Required work :: Reproduce the lines of the records verbatim, beginning at the line that contains "The height and width of the screenshot is (995, 1477)." and ending after the line that contains "The image size is (932, 550).".

Collected data
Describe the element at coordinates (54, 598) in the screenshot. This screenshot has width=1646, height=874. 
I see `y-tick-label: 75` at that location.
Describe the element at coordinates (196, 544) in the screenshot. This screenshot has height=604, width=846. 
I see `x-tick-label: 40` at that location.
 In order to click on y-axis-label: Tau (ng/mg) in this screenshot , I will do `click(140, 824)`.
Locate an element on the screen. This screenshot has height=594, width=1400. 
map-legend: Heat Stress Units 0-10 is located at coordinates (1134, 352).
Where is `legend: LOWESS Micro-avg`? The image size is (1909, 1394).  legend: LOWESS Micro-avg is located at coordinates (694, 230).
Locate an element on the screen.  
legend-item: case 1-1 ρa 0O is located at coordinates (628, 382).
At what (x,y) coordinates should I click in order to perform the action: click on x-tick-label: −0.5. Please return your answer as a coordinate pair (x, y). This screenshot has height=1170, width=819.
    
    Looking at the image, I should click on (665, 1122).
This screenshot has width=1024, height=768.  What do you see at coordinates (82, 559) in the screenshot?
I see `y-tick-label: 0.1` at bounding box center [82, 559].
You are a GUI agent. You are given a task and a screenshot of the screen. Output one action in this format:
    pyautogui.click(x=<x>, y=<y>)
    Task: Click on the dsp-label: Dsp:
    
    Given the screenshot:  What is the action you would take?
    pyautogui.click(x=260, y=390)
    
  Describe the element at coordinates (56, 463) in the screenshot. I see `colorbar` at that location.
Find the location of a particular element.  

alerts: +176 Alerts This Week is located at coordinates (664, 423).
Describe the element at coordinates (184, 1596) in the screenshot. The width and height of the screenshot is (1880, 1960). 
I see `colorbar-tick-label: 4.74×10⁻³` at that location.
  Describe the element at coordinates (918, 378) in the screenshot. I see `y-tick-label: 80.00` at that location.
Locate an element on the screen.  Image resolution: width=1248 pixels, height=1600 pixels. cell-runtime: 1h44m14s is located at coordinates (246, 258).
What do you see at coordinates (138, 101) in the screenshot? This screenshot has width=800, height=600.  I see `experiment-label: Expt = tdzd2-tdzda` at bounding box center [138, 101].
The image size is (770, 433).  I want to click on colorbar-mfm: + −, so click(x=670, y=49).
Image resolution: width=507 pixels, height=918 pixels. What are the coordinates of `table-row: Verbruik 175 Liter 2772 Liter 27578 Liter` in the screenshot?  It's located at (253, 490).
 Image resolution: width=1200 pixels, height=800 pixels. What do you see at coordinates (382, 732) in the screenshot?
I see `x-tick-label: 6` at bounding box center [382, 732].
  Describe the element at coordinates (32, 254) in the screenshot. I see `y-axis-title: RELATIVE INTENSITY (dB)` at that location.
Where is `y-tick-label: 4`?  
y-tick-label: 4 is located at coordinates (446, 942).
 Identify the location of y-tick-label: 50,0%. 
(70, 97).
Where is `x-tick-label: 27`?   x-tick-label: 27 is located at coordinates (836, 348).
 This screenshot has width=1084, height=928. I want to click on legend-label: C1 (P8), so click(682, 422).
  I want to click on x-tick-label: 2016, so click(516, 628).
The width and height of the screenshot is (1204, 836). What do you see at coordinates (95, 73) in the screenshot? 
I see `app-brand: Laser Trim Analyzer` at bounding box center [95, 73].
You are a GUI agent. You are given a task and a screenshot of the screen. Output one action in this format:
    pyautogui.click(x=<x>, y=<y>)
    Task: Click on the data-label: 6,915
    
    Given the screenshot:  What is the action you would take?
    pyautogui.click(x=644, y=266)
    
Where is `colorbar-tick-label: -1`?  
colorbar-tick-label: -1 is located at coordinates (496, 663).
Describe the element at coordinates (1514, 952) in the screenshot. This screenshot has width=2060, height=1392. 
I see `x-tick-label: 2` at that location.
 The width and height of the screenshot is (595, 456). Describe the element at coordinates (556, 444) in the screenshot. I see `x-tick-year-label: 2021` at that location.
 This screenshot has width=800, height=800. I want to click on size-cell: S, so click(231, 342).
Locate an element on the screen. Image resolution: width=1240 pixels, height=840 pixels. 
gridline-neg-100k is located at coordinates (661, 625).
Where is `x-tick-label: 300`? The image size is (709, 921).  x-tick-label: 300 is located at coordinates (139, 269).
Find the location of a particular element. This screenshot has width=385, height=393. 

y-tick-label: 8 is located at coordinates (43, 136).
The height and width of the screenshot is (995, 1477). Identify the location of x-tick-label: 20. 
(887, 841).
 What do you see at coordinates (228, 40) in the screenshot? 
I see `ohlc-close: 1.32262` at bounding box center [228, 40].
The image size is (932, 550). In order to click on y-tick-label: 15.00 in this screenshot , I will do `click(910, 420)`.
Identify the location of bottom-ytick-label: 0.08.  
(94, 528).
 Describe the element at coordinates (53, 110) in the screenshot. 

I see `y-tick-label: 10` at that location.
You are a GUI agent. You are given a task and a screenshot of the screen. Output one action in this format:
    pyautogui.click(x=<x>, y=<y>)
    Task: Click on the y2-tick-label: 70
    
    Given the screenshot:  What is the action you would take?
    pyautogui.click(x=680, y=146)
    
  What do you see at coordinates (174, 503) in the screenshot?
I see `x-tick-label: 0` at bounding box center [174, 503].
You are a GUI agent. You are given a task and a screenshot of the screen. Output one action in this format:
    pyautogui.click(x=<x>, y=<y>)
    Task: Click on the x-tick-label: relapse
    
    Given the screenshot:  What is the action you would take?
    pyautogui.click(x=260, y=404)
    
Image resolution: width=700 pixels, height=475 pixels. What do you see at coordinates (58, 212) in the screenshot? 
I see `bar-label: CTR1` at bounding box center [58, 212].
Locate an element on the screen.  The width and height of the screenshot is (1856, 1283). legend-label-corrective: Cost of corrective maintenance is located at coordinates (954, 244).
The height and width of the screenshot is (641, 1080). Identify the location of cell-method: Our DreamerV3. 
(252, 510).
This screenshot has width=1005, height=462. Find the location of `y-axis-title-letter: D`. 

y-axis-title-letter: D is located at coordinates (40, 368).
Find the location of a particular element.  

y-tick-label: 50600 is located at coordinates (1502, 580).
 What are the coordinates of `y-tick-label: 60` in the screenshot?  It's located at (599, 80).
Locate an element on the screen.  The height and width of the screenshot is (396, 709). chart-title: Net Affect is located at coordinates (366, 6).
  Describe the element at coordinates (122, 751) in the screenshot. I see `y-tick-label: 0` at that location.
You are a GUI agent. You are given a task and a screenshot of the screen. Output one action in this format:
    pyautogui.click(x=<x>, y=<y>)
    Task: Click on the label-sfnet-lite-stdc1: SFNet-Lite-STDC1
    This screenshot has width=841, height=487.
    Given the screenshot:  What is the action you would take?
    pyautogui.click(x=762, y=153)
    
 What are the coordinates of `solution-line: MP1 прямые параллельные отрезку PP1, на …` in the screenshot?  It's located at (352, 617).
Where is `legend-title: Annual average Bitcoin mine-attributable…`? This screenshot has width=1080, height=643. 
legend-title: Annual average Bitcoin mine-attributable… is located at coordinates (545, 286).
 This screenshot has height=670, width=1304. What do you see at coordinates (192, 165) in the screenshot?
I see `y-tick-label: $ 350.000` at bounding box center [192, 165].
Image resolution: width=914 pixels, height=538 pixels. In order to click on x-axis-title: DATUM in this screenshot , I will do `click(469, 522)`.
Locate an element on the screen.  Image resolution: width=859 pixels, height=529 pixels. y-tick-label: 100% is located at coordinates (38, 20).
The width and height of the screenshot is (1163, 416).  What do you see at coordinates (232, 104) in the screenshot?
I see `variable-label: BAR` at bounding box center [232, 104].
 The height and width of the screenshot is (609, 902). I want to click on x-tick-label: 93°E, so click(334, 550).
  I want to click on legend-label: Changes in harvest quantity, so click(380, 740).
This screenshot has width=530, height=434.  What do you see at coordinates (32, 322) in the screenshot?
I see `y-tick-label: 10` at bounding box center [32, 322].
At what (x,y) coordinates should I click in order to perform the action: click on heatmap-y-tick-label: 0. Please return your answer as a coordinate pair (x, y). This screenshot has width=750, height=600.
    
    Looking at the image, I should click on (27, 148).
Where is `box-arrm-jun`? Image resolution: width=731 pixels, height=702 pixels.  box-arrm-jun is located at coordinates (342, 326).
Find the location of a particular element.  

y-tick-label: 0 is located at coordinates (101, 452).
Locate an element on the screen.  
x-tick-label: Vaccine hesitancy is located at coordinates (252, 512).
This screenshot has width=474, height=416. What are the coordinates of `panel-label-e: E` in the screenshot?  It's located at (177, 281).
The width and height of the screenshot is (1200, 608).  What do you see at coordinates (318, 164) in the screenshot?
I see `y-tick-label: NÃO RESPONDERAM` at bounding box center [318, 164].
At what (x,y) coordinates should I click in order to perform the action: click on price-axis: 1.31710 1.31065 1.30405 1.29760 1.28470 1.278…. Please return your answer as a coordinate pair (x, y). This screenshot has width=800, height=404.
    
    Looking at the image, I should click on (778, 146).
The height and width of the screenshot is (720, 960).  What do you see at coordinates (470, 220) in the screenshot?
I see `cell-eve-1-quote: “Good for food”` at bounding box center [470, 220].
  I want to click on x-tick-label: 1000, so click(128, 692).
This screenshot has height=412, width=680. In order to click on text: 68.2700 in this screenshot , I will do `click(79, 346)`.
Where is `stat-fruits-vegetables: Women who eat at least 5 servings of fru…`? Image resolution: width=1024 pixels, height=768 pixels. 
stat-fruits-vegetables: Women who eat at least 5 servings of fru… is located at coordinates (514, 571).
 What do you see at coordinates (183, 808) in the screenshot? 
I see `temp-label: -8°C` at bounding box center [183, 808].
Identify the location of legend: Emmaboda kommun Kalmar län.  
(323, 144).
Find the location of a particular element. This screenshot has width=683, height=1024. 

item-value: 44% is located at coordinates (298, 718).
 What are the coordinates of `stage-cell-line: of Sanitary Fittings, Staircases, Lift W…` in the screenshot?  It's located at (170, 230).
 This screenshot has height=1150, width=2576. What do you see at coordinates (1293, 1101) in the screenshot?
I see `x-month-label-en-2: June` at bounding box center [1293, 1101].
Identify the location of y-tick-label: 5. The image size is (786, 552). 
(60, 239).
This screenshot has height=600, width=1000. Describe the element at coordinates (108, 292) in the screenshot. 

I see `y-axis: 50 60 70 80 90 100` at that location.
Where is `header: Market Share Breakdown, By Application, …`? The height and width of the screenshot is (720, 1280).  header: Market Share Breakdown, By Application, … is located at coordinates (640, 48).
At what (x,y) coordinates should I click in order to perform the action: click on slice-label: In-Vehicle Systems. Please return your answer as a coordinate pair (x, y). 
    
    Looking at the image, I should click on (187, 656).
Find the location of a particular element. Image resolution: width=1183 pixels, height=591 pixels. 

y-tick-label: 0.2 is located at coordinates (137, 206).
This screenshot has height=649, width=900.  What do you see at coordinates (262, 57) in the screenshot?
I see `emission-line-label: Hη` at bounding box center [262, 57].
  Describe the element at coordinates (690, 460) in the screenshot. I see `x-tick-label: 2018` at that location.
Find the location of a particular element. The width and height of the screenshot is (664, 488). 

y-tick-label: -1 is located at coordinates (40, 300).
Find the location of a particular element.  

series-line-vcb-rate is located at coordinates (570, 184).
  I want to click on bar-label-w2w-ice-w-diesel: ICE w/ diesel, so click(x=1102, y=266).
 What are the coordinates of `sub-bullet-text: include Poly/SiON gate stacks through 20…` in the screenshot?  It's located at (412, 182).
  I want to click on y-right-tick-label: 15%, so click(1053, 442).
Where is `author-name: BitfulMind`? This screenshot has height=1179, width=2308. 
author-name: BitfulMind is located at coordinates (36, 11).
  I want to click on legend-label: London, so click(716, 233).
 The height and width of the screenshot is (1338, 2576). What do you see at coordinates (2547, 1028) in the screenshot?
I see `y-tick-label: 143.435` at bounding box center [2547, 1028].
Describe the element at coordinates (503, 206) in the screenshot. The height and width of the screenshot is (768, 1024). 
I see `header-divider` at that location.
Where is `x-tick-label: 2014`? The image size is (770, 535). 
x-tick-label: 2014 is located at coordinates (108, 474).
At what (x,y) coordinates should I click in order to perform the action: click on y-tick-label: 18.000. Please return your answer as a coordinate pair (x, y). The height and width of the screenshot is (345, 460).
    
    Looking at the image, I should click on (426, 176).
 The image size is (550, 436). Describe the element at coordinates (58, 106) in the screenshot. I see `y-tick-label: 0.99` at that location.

Exercise result ::
The height and width of the screenshot is (995, 1477). Identify the location of x-tick-label: 20. 
(887, 841).
 What do you see at coordinates (228, 40) in the screenshot? 
I see `ohlc-close: 1.32262` at bounding box center [228, 40].
The image size is (932, 550). In order to click on y-tick-label: 15.00 in this screenshot , I will do `click(910, 420)`.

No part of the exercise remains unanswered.